The U.N. High Commissioner also stated that it is clear that this epidemic threatens both peace and development. She noted the importance of more civil, political, economic, social and cultural rights, and not less. She called upon everyone to adopt strong and transformative measures to heighten the powerful protections that human rights based-policies can provide, by promoting public health, public confidence in official guidance. She called for leadership grounded in clarity, evidence and principle to protect the most vulnerable members of society, and to address the profound inequalities that are accelerating the pandemic’s incidence and impact.
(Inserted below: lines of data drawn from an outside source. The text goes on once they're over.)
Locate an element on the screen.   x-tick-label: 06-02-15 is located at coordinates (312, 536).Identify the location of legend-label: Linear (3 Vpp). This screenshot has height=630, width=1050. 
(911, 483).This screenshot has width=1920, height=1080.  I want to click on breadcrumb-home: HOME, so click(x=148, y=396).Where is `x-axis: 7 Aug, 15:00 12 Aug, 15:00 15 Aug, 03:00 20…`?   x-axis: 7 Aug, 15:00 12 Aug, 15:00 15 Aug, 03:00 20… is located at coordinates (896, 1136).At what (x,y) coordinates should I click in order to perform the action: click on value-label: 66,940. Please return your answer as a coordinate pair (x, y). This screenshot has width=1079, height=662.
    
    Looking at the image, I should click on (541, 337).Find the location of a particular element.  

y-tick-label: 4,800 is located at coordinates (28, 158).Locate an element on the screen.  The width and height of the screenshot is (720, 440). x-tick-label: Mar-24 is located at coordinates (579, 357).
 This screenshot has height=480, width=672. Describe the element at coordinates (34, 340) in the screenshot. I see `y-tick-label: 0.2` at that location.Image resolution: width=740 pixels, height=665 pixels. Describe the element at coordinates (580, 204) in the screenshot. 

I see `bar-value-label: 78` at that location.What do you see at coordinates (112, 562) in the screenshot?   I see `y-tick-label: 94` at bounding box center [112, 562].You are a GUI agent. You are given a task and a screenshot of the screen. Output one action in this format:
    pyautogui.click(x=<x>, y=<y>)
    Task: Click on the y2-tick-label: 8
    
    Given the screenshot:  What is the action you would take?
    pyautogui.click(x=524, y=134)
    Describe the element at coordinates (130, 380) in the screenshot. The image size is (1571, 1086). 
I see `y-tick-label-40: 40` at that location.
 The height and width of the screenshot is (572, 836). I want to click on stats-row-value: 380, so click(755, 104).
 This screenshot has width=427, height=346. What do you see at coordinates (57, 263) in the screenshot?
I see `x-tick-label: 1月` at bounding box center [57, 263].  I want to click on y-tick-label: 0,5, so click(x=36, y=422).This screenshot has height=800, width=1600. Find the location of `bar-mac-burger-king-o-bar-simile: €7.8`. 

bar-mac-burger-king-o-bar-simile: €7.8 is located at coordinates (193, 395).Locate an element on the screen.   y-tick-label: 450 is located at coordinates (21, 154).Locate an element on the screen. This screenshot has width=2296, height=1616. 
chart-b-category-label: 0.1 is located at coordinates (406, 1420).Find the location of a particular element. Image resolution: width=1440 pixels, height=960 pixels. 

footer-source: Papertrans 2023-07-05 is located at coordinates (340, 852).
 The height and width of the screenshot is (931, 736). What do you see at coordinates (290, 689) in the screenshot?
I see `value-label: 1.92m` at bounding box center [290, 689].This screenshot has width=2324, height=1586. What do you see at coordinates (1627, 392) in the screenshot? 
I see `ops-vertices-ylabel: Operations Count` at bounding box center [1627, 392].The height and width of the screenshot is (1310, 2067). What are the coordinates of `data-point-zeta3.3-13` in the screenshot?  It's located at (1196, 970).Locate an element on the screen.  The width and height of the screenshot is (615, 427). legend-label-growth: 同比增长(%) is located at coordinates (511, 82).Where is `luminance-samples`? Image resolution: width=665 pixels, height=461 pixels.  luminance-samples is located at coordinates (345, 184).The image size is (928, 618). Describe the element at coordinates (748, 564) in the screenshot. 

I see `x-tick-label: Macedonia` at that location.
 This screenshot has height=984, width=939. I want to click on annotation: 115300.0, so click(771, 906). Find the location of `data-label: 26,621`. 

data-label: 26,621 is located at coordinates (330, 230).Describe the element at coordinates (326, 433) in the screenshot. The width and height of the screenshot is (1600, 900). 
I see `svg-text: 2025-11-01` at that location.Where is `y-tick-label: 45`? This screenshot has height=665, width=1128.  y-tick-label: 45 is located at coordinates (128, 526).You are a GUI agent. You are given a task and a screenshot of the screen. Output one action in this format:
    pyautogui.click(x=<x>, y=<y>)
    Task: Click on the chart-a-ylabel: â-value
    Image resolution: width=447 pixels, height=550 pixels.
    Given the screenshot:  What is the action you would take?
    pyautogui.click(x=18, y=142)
The pandemic, she said, is also likely to generate profound and long-lasting impacts on children. Referring to the reports of the United Nations International Children’s Fund report (UNICEF), she said that unless we take urgent action to protect families from the economic impacts of the pandemic, the number of children living below national poverty lines could increase by 15 per cent in 2020.
“The World Food Programme estimates that the number of young children suffering acute malnutrition could increase by 10 million this year. Disruption to schools and training programmes heightens the risk of the poorest children falling behind and increases children’s exposure to the threat of domestic violence, child labour , child marriage, and female genital mutilation . We are also seeing signs of a surge in online sexual exploitation of children”, Michelle Bachelet said.
She closed her address by saying that we must all acknowledge that human rights are critical to recovery.
“At this crucial time, we also need to be able to count on steady, predictable resources and firm political will in the months and years ahead. The risks are already enormous. A strengthened partnership can mitigate them. Your engagement can and will make the difference – now and in the days to come”, she said.